A verbatim copy of every record is needed.

Extracted records
==================================================

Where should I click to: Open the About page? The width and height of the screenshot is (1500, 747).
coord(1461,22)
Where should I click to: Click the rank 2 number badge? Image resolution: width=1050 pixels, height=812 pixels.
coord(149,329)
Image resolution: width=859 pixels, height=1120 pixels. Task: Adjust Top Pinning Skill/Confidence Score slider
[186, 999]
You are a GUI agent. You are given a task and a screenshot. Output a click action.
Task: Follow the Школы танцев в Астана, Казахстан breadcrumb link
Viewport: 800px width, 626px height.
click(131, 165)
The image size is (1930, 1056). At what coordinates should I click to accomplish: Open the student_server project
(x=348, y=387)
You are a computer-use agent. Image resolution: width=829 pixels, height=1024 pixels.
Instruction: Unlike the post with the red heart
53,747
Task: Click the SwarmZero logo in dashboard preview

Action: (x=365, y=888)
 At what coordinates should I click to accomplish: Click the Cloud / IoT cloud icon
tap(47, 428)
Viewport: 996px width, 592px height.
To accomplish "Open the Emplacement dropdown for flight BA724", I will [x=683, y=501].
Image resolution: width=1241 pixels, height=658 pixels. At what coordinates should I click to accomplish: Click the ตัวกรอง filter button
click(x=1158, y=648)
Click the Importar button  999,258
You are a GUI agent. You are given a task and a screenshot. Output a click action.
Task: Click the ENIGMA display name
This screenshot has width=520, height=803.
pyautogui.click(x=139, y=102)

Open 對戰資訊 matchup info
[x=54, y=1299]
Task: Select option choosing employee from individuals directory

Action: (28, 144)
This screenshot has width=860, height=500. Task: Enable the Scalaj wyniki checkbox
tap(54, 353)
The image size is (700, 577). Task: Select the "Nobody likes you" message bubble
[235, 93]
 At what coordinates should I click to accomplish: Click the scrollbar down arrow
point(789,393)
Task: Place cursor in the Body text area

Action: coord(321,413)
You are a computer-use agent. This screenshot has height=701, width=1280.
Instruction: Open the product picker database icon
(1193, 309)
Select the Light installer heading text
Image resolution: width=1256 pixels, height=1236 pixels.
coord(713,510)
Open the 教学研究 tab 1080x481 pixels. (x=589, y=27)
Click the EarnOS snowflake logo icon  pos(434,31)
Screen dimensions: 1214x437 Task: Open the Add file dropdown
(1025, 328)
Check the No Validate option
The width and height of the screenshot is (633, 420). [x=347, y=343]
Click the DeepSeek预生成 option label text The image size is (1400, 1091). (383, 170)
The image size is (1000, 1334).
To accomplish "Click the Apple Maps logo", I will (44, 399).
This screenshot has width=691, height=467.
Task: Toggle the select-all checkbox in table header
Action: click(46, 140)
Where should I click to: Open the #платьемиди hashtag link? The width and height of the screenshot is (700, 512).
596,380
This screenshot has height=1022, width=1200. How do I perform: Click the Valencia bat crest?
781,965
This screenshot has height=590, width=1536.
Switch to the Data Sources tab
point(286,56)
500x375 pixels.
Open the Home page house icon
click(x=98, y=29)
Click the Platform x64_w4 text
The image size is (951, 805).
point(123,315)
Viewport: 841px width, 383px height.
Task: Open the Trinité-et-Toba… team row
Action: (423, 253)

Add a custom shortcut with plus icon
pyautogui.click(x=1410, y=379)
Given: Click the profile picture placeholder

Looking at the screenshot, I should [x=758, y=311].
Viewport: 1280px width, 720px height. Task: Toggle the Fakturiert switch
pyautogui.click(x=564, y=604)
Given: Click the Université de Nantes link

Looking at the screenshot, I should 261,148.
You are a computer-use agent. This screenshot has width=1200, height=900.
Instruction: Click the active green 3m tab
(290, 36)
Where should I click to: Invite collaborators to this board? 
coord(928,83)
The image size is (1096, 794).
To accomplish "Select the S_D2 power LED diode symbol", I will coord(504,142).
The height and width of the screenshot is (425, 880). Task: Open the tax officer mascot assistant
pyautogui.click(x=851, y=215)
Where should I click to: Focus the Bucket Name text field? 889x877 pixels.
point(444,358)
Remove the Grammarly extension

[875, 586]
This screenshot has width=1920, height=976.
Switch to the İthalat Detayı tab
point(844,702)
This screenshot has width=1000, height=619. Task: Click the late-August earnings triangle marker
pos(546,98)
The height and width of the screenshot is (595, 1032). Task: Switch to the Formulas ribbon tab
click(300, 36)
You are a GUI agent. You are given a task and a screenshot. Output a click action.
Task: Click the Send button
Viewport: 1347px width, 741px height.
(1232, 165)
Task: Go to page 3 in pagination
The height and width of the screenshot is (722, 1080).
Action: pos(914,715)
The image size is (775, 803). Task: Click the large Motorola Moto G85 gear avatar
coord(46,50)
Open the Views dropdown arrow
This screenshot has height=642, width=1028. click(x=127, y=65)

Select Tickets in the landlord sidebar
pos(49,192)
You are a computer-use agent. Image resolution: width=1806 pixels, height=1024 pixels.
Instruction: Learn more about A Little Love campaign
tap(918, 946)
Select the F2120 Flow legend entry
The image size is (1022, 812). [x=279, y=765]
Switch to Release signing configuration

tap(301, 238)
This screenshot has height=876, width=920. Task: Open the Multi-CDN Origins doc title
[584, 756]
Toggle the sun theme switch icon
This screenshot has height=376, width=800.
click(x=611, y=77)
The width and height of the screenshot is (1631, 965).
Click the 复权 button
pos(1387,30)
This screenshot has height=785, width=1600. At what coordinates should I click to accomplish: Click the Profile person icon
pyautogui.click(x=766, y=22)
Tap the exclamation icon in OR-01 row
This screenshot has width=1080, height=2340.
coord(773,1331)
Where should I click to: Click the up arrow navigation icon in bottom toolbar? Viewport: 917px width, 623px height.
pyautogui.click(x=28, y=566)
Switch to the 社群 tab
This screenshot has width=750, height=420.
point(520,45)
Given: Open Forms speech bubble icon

==================================================

* OUTPUT BELOW *
Where should I click to: Open the About page? The width and height of the screenshot is (1500, 747).
coord(1461,22)
Where should I click to: Click the rank 2 number badge? Image resolution: width=1050 pixels, height=812 pixels.
coord(149,329)
Image resolution: width=859 pixels, height=1120 pixels. Task: Adjust Top Pinning Skill/Confidence Score slider
[186, 999]
You are a GUI agent. You are given a task and a screenshot. Output a click action.
Task: Follow the Школы танцев в Астана, Казахстан breadcrumb link
Viewport: 800px width, 626px height.
click(131, 165)
The image size is (1930, 1056). At what coordinates should I click to accomplish: Open the student_server project
(x=348, y=387)
You are a computer-use agent. Image resolution: width=829 pixels, height=1024 pixels.
Instruction: Unlike the post with the red heart
53,747
Task: Click the SwarmZero logo in dashboard preview

Action: (x=365, y=888)
 At what coordinates should I click to accomplish: Click the Cloud / IoT cloud icon
tap(47, 428)
Viewport: 996px width, 592px height.
To accomplish "Open the Emplacement dropdown for flight BA724", I will [x=683, y=501].
Image resolution: width=1241 pixels, height=658 pixels. At what coordinates should I click to accomplish: Click the ตัวกรอง filter button
click(x=1158, y=648)
Click the Importar button  999,258
You are a GUI agent. You are given a task and a screenshot. Output a click action.
Task: Click the ENIGMA display name
This screenshot has width=520, height=803.
pyautogui.click(x=139, y=102)

Open 對戰資訊 matchup info
[x=54, y=1299]
Task: Select option choosing employee from individuals directory

Action: (28, 144)
This screenshot has width=860, height=500. Task: Enable the Scalaj wyniki checkbox
tap(54, 353)
The image size is (700, 577). Task: Select the "Nobody likes you" message bubble
[235, 93]
 At what coordinates should I click to accomplish: Click the scrollbar down arrow
point(789,393)
Task: Place cursor in the Body text area

Action: coord(321,413)
You are a computer-use agent. This screenshot has height=701, width=1280.
Instruction: Open the product picker database icon
(1193, 309)
Select the Light installer heading text
Image resolution: width=1256 pixels, height=1236 pixels.
coord(713,510)
Open the 教学研究 tab 1080x481 pixels. (x=589, y=27)
Click the EarnOS snowflake logo icon  pos(434,31)
Screen dimensions: 1214x437 Task: Open the Add file dropdown
(1025, 328)
Check the No Validate option
The width and height of the screenshot is (633, 420). [x=347, y=343]
Click the DeepSeek预生成 option label text The image size is (1400, 1091). (383, 170)
The image size is (1000, 1334).
To accomplish "Click the Apple Maps logo", I will (44, 399).
This screenshot has width=691, height=467.
Task: Toggle the select-all checkbox in table header
Action: click(46, 140)
Where should I click to: Open the #платьемиди hashtag link? The width and height of the screenshot is (700, 512).
596,380
This screenshot has height=1022, width=1200. How do I perform: Click the Valencia bat crest?
781,965
This screenshot has height=590, width=1536.
Switch to the Data Sources tab
point(286,56)
500x375 pixels.
Open the Home page house icon
click(x=98, y=29)
Click the Platform x64_w4 text
The image size is (951, 805).
point(123,315)
Viewport: 841px width, 383px height.
Task: Open the Trinité-et-Toba… team row
Action: (423, 253)

Add a custom shortcut with plus icon
pyautogui.click(x=1410, y=379)
Given: Click the profile picture placeholder

Looking at the screenshot, I should [x=758, y=311].
Viewport: 1280px width, 720px height. Task: Toggle the Fakturiert switch
pyautogui.click(x=564, y=604)
Given: Click the Université de Nantes link

Looking at the screenshot, I should 261,148.
You are a computer-use agent. This screenshot has width=1200, height=900.
Instruction: Click the active green 3m tab
(290, 36)
Where should I click to: Invite collaborators to this board? 
coord(928,83)
The image size is (1096, 794).
To accomplish "Select the S_D2 power LED diode symbol", I will coord(504,142).
The height and width of the screenshot is (425, 880). Task: Open the tax officer mascot assistant
pyautogui.click(x=851, y=215)
Where should I click to: Focus the Bucket Name text field? 889x877 pixels.
point(444,358)
Remove the Grammarly extension

[875, 586]
This screenshot has width=1920, height=976.
Switch to the İthalat Detayı tab
point(844,702)
This screenshot has width=1000, height=619. Task: Click the late-August earnings triangle marker
pos(546,98)
The height and width of the screenshot is (595, 1032). Task: Switch to the Formulas ribbon tab
click(300, 36)
You are a GUI agent. You are given a task and a screenshot. Output a click action.
Task: Click the Send button
Viewport: 1347px width, 741px height.
(1232, 165)
Task: Go to page 3 in pagination
The height and width of the screenshot is (722, 1080).
Action: pos(914,715)
The image size is (775, 803). Task: Click the large Motorola Moto G85 gear avatar
coord(46,50)
Open the Views dropdown arrow
This screenshot has height=642, width=1028. click(x=127, y=65)

Select Tickets in the landlord sidebar
pos(49,192)
You are a computer-use agent. Image resolution: width=1806 pixels, height=1024 pixels.
Instruction: Learn more about A Little Love campaign
tap(918, 946)
Select the F2120 Flow legend entry
The image size is (1022, 812). [x=279, y=765]
Switch to Release signing configuration

tap(301, 238)
This screenshot has height=876, width=920. Task: Open the Multi-CDN Origins doc title
[584, 756]
Toggle the sun theme switch icon
This screenshot has height=376, width=800.
click(x=611, y=77)
The width and height of the screenshot is (1631, 965).
Click the 复权 button
pos(1387,30)
This screenshot has height=785, width=1600. At what coordinates should I click to accomplish: Click the Profile person icon
pyautogui.click(x=766, y=22)
Tap the exclamation icon in OR-01 row
This screenshot has width=1080, height=2340.
coord(773,1331)
Where should I click to: Click the up arrow navigation icon in bottom toolbar? Viewport: 917px width, 623px height.
pyautogui.click(x=28, y=566)
Switch to the 社群 tab
This screenshot has width=750, height=420.
point(520,45)
Given: Open Forms speech bubble icon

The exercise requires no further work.